I'm reading that EUR/CHF tends to be more stable than other pairs. Can you really still benefit from the interest rate difference if you are only holding one pair? Is the leveraged interest difference enough to cover a EUR/CHF trend that goes against the trader rather than the current trend that goes for the trader? Do I really lose much of the safety in Freedom Rocks system if I just trade EUR/CHF? It seems like trading 2 pairs means you have double spread and commissions which isn't a good thing.
Thanks. I hope someone still reads this thread. a_gnome seems to really understands the finances involved.
Steve
a_gnome said:Hi DS,
In answer to your question, generally yes, a broker will credit or debit you interest on your leveraged position. Basically you are borrowing at the prevailing rate the currency you are short and so paying the interest out and being paid interest on the currency that you are long. Thus you get a net credit or debit on the difference between the two interest rates and entering a trade in order to benefit from this is know as a carry trade. Many people have been doing these against the yen (e.g. long USDJPY) since it has such a low interest rate. Recently there was a lot of turmoil as everyone unwound these positions at the same time leading to great gains in the JPY.

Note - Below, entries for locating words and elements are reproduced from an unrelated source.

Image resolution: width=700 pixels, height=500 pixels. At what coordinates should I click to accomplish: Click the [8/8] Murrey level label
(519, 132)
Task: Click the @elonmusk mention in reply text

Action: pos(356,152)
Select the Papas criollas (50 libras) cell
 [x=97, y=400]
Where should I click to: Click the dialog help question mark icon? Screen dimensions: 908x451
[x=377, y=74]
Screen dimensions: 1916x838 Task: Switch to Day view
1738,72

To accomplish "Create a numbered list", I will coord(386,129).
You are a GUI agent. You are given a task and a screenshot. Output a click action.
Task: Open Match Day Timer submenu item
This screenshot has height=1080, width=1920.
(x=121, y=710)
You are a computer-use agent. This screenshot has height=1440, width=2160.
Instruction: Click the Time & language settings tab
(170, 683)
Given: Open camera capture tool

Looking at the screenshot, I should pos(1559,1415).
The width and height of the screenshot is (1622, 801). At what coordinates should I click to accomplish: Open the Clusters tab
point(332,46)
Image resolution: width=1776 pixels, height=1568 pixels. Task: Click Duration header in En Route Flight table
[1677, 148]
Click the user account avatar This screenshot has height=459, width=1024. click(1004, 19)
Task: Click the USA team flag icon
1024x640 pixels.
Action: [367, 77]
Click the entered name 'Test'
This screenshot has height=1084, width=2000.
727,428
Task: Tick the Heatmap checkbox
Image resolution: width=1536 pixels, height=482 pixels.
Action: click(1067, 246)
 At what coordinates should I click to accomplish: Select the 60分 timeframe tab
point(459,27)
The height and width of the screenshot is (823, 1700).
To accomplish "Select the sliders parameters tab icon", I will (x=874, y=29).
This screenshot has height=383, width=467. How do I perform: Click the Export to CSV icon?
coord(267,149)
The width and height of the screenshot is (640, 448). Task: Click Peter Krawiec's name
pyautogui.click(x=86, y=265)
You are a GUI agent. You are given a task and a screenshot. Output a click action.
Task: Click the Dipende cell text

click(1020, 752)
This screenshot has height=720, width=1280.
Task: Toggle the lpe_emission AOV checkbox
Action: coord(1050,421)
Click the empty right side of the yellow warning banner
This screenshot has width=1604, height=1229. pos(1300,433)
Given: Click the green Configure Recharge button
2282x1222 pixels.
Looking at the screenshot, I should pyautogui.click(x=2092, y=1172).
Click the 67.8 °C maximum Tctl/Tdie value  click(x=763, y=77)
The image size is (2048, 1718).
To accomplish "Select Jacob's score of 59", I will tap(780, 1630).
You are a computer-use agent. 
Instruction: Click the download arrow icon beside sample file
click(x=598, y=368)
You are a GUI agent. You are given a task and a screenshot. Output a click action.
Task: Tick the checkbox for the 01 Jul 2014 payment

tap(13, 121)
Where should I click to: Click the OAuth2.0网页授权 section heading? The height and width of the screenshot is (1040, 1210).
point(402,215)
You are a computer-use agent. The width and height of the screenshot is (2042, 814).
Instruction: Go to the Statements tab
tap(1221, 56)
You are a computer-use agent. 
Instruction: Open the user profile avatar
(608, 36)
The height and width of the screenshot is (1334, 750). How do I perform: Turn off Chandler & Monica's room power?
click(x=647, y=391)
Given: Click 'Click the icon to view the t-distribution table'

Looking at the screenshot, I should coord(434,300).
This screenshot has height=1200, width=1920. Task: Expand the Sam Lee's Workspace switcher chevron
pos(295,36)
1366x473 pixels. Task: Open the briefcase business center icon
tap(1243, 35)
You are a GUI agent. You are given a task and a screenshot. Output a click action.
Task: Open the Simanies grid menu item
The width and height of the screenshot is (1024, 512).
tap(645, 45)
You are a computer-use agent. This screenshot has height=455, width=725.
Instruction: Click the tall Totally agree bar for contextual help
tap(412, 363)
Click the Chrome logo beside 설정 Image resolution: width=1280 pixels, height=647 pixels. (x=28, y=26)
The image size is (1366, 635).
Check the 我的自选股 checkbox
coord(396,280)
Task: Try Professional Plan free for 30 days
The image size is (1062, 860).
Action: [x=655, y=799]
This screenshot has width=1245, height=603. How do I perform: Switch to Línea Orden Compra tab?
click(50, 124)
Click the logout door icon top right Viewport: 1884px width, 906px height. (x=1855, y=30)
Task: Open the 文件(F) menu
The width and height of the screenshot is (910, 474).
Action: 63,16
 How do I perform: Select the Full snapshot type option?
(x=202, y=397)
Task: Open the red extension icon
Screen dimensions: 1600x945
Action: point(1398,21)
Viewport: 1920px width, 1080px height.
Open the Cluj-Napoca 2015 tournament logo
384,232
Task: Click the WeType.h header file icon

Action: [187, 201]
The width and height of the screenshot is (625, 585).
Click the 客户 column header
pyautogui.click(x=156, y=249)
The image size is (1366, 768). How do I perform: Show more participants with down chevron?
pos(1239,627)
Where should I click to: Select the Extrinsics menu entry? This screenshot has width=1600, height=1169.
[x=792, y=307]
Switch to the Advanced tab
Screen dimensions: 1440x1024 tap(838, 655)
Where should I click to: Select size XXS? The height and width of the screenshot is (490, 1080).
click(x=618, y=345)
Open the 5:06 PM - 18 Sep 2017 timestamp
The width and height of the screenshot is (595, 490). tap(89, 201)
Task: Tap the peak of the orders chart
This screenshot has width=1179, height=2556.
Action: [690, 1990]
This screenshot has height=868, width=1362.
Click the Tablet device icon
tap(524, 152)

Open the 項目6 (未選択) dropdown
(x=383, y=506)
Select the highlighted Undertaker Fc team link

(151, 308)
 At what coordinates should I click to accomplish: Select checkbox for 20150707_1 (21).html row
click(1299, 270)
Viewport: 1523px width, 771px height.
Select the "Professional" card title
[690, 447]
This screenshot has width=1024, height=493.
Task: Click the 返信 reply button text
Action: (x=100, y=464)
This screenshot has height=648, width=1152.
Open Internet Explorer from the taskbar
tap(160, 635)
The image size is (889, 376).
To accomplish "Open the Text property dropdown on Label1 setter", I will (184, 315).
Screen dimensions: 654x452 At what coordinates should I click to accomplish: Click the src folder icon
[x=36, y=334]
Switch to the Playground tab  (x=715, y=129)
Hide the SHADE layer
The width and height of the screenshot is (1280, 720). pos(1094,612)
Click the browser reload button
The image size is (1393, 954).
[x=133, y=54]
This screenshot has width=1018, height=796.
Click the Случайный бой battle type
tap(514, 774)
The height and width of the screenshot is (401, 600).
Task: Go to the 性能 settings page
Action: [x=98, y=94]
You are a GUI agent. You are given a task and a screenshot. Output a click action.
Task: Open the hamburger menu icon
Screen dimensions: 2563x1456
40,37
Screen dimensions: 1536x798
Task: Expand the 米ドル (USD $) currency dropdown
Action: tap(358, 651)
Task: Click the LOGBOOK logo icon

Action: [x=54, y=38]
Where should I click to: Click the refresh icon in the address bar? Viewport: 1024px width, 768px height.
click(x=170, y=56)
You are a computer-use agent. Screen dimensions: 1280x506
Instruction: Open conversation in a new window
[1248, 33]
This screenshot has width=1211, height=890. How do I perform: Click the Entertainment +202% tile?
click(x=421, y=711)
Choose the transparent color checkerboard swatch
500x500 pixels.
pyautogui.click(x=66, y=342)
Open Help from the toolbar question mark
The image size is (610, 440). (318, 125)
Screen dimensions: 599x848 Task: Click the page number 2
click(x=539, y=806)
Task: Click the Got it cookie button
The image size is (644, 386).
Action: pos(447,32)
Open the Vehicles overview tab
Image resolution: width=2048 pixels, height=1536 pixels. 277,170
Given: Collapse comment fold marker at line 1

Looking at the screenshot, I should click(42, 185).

The risk with this is that you are earning a few percent PER YEAR on your leveraged position whereas you can get fluctuations in your underlying position of the same order of magnitude PER DAY. You mustn't lose sight of the fact that if you put on a 100:1 leveraged position then a 1% fluctuation against you wipes you out! One reasonable approach is to do trades (of a sensible size) only in the favourable direction of the carry but making sure that you have decent positional entries and exits as well. That way you are getting an extra benefit from the carry whilst still trading sensibly.
DallasSteve said:Thanks a_gnome.
I'm glad that you are still responding to this thread. It sounded too good too be true and I think you have analyzed this well. If this were truly a risk-free arbitrage, or almost risk-free, the pros would already have systems running that drain off all the juice before we get there. If someone wants to execute carry trades I don't think they need to pay Freedom Rocks to tell them what to buy. It seems that they could just watch the published interest rates themselves and do the math. And if they want to balance the portfolio on two currency pairs they can do that with an Excel spreadsheet in 5 minutes for free.
It is amusing that some people seem to think that holding two pairs is different than holding the cross currency pair. If there were a difference it would be arbitraged away in milliseconds.
Steve
That's definitely the feeling I get. They've got MLM fever like the neighbor who used to sell my wife cosmetics.a_gnome said:I am also always wary of people who are on a MLM scheme telling me how great something is - they a strong incentive to do so of course!